_GIVEN RECORDS:_
==*==

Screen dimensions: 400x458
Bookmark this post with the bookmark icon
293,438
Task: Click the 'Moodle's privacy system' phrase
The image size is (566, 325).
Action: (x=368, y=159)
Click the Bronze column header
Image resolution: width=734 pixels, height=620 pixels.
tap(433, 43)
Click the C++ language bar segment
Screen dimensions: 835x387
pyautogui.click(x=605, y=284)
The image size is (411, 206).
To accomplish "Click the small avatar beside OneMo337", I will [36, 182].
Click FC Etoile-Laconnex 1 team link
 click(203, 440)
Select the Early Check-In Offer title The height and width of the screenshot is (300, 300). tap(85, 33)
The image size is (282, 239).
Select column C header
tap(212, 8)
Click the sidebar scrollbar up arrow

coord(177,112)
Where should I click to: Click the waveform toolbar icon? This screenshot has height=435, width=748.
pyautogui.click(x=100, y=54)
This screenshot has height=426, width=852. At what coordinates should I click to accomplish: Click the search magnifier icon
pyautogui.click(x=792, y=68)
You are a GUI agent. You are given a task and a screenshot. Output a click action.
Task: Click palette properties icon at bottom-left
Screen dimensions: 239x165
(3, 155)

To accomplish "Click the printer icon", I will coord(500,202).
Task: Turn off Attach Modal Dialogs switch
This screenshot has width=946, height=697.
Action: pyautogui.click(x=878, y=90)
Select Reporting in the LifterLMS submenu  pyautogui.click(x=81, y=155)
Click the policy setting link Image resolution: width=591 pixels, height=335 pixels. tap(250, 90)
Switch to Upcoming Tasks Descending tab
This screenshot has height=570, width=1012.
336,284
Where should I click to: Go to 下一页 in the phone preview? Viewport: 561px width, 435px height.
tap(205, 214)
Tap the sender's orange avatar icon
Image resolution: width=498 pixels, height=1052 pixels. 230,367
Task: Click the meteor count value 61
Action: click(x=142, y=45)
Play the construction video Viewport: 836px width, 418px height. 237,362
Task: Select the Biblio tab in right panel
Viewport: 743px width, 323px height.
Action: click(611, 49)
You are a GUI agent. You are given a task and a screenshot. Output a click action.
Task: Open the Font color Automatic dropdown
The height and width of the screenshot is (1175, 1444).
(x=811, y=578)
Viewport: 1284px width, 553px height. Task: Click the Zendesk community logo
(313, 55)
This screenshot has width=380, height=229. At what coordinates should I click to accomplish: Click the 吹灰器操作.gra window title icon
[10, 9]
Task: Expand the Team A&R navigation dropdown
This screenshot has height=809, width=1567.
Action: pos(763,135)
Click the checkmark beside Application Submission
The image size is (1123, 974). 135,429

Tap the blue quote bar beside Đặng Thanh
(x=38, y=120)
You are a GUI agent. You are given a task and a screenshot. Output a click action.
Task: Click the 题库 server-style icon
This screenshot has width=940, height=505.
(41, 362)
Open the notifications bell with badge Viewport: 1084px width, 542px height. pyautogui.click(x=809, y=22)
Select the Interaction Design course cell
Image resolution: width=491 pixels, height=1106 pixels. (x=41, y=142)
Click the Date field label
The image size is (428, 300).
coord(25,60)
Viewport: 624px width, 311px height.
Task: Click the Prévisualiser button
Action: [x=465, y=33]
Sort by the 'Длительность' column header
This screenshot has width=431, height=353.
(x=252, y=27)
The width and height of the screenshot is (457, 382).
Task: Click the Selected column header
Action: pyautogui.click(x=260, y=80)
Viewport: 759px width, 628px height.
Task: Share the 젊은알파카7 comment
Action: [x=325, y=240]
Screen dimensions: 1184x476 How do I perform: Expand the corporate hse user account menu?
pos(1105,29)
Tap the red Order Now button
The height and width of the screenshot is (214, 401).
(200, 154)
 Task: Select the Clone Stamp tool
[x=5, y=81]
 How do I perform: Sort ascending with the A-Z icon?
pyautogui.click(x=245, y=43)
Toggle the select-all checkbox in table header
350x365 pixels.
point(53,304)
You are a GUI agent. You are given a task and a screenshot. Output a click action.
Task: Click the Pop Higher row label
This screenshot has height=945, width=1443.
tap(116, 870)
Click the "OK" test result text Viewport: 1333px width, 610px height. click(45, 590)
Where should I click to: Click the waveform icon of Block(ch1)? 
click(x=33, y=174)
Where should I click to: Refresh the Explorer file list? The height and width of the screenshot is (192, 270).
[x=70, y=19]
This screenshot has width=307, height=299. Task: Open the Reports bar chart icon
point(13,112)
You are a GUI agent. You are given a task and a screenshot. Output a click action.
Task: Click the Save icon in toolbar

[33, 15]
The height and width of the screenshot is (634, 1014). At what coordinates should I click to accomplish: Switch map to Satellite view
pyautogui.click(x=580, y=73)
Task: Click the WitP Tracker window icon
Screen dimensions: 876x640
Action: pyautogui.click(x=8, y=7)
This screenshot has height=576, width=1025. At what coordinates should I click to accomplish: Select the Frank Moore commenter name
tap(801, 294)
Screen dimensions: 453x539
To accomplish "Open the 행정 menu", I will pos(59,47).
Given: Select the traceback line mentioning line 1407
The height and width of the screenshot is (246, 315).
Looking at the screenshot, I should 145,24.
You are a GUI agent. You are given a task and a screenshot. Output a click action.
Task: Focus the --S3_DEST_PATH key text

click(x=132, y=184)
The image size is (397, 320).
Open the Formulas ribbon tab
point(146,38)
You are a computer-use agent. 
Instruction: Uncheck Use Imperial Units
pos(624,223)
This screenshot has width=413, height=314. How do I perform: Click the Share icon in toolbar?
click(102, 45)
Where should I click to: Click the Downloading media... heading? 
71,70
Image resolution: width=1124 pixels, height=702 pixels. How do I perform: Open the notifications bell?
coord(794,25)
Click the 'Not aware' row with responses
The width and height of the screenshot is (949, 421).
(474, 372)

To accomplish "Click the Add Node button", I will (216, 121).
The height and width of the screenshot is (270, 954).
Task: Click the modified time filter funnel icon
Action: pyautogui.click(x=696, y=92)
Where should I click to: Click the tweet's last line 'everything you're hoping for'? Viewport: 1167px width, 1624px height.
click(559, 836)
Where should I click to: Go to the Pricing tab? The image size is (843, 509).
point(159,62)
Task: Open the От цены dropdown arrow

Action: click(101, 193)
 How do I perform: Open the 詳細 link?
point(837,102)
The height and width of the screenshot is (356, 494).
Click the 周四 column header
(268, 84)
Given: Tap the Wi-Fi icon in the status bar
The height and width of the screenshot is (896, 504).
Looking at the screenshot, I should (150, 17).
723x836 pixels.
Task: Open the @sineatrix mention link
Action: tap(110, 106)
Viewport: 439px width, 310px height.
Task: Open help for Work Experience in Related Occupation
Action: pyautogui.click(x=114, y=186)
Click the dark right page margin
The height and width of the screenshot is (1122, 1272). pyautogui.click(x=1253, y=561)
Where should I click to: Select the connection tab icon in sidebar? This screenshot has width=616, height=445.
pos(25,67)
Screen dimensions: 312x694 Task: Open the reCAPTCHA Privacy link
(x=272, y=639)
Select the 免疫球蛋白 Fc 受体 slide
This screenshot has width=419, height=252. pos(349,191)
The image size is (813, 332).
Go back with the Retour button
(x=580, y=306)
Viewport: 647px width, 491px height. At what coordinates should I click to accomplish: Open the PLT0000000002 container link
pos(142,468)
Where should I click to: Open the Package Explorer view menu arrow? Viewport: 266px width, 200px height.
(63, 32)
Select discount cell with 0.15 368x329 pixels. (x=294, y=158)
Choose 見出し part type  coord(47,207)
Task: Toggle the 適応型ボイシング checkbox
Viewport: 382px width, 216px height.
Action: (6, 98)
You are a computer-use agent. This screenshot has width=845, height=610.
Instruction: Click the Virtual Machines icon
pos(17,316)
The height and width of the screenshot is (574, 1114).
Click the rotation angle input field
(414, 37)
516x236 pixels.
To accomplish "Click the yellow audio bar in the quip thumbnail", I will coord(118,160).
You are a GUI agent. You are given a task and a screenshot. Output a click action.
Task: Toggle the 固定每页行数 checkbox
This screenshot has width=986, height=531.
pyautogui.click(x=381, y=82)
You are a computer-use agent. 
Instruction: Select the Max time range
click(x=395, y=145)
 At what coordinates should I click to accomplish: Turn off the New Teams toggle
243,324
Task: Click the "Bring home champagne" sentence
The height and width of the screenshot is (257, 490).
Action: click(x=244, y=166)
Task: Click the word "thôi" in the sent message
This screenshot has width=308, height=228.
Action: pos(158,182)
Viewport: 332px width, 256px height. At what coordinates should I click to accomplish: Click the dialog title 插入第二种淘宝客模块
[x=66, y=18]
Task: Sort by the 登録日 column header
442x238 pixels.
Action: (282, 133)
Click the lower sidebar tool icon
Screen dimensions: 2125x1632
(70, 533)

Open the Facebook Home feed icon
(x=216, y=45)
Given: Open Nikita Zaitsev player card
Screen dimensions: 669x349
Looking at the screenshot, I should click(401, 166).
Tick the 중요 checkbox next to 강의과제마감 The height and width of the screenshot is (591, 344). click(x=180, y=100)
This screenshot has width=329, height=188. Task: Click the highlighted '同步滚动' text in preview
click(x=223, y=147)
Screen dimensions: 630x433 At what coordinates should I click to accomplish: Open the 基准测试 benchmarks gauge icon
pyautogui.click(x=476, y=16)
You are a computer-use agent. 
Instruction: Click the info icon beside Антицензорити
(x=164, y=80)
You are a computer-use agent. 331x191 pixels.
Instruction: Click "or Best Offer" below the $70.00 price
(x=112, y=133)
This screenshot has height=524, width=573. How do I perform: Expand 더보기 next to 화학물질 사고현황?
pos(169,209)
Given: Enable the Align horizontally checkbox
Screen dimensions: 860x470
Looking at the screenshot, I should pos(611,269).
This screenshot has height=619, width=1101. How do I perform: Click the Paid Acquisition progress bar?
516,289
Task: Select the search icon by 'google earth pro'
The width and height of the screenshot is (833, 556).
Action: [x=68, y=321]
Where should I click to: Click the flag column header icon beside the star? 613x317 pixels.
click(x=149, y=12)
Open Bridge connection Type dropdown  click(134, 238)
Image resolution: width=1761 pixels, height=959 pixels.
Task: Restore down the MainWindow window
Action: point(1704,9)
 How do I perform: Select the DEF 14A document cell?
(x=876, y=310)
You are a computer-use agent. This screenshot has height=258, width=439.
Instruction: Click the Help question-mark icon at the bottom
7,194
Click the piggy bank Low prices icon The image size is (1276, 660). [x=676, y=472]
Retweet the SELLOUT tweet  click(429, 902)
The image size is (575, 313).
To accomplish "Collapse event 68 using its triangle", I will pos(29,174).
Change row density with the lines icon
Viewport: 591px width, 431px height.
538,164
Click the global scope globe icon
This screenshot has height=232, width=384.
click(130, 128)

==*==

_PROBLEM STATEMENT:_
Please output the lines of the listing above that fall in the stretch from the one with "This screenshot has width=940, height=505." through the one with "Open the notifications bell with", exactly and only those.

_ANSWER FOR THIS EXERCISE:_
This screenshot has width=940, height=505.
(41, 362)
Open the notifications bell with badge Viewport: 1084px width, 542px height. pyautogui.click(x=809, y=22)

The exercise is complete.